__EXERCISE OBJECTIVE__
Start at the line with "Instruction: Open System" in the records below, stop at the line with "Task: Select the Front Left channel", and return every line in that span exactly, the two end lines included.

__SUPPLIED RECORDS__
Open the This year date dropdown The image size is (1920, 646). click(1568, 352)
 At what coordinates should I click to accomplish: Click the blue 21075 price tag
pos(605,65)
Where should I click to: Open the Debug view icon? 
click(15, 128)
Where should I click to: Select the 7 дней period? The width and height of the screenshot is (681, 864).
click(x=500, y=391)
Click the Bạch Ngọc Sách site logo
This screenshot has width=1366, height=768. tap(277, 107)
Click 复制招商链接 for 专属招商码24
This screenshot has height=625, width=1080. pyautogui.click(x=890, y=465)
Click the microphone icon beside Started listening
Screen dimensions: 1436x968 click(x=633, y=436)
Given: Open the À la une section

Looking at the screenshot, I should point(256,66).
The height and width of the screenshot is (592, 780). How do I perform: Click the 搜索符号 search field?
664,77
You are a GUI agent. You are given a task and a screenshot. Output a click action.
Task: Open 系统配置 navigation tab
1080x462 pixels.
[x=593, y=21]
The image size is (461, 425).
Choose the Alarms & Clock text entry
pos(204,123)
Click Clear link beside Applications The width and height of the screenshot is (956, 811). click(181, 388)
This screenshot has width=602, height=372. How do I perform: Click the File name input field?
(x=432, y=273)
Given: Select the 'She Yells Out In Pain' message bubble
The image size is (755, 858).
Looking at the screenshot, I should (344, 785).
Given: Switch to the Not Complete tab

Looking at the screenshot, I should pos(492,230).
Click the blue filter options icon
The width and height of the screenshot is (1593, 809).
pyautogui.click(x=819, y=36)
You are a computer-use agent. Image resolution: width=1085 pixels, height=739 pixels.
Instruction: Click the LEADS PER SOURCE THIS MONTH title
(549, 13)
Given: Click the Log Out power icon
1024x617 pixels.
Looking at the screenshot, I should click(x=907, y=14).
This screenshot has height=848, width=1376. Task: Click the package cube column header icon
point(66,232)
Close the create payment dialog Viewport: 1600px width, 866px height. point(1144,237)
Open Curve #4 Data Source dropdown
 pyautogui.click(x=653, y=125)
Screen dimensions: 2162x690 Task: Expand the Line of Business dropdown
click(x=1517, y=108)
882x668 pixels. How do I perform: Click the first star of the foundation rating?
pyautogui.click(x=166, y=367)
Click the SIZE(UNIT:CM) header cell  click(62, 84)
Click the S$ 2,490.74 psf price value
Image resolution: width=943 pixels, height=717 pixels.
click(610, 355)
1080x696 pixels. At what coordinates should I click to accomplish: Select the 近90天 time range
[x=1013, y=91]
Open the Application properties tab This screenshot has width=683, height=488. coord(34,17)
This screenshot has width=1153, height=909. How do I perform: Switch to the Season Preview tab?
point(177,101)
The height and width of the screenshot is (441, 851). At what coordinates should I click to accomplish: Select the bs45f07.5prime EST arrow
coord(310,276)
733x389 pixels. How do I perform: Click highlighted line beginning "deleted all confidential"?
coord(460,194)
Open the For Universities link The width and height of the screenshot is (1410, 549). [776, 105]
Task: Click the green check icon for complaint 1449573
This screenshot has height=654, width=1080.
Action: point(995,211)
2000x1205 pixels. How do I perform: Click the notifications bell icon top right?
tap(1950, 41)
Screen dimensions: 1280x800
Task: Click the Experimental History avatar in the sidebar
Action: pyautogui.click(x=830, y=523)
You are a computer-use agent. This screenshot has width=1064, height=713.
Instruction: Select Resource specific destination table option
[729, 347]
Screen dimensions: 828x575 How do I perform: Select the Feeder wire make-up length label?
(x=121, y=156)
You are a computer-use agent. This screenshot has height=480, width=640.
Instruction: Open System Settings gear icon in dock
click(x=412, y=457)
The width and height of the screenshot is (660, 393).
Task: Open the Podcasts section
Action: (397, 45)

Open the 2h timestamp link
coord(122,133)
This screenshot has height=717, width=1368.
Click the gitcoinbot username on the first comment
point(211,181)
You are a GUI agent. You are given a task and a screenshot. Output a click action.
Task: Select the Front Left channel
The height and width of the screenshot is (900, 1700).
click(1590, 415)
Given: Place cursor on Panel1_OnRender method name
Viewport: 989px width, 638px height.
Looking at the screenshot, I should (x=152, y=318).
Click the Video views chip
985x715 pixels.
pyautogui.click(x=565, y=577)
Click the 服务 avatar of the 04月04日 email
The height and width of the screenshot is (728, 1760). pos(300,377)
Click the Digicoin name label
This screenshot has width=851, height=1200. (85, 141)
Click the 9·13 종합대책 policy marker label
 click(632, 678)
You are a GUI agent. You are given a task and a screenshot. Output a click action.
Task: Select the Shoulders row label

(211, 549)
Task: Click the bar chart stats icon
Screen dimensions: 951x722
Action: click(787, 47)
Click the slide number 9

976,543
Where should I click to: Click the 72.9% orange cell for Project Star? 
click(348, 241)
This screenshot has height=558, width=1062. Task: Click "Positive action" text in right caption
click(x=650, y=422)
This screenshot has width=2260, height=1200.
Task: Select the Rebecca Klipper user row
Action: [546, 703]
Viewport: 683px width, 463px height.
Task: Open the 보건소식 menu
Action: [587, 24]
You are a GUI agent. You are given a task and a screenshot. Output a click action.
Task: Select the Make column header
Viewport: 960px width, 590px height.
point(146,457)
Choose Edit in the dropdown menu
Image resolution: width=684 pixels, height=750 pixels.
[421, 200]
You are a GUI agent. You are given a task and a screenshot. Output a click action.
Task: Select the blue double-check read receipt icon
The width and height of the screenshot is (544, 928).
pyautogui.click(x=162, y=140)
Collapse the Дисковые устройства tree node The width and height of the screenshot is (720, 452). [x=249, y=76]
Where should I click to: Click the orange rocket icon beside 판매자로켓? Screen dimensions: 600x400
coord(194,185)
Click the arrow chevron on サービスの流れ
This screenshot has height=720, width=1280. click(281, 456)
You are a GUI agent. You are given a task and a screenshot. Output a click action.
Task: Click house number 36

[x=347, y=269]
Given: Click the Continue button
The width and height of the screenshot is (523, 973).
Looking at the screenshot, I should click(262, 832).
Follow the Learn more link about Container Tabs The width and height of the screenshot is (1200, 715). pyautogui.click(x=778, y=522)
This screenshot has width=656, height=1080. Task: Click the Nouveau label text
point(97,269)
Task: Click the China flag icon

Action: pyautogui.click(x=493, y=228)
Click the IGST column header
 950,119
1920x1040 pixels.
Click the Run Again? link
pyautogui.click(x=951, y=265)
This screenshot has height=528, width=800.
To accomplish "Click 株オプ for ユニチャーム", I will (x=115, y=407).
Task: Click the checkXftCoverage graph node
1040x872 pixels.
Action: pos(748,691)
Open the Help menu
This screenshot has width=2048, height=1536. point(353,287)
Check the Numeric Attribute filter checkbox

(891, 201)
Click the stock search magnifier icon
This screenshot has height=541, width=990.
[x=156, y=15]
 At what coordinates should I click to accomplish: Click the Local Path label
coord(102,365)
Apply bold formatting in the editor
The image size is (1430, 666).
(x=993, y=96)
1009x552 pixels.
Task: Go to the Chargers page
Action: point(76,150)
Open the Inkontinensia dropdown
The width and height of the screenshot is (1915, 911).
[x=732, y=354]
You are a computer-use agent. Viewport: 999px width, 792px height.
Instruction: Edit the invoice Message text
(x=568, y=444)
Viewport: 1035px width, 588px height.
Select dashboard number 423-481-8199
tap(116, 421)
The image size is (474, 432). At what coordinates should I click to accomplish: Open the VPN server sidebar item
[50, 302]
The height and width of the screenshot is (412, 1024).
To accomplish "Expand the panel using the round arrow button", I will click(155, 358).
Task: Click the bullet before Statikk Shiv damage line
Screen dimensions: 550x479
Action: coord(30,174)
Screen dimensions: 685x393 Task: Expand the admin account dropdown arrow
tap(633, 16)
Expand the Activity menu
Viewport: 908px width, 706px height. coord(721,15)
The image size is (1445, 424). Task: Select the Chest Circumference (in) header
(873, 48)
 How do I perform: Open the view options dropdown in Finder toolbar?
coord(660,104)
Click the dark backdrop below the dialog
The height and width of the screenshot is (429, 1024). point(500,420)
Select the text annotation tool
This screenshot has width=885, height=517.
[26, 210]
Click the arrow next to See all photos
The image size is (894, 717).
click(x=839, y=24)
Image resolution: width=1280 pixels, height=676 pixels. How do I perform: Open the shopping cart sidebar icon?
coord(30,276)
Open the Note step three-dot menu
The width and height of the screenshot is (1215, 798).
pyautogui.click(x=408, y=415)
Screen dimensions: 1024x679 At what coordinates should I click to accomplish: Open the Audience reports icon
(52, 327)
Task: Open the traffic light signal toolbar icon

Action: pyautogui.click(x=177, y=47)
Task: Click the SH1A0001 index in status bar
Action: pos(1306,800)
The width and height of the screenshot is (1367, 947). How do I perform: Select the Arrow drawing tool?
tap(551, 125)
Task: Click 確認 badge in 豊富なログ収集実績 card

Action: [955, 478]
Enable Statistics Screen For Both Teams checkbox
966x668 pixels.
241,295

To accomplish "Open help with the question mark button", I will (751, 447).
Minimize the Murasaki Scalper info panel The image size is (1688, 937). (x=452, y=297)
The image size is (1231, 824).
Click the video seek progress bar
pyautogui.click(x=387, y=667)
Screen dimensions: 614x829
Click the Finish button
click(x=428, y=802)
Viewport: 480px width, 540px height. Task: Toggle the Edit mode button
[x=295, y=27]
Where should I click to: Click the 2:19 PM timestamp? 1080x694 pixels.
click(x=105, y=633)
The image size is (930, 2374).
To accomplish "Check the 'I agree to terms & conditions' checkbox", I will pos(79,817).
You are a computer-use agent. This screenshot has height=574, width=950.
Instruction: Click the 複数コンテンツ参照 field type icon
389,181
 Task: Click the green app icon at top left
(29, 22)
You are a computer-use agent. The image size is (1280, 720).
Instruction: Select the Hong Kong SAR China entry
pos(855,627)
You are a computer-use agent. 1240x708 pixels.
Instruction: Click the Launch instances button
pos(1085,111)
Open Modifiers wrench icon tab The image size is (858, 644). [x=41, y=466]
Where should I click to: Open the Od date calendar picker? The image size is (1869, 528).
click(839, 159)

__TASK RESPONSE__
Instruction: Open System Settings gear icon in dock
click(x=412, y=457)
The width and height of the screenshot is (660, 393).
Task: Open the Podcasts section
Action: (397, 45)

Open the 2h timestamp link
coord(122,133)
This screenshot has height=717, width=1368.
Click the gitcoinbot username on the first comment
point(211,181)
You are a GUI agent. You are given a task and a screenshot. Output a click action.
Task: Select the Front Left channel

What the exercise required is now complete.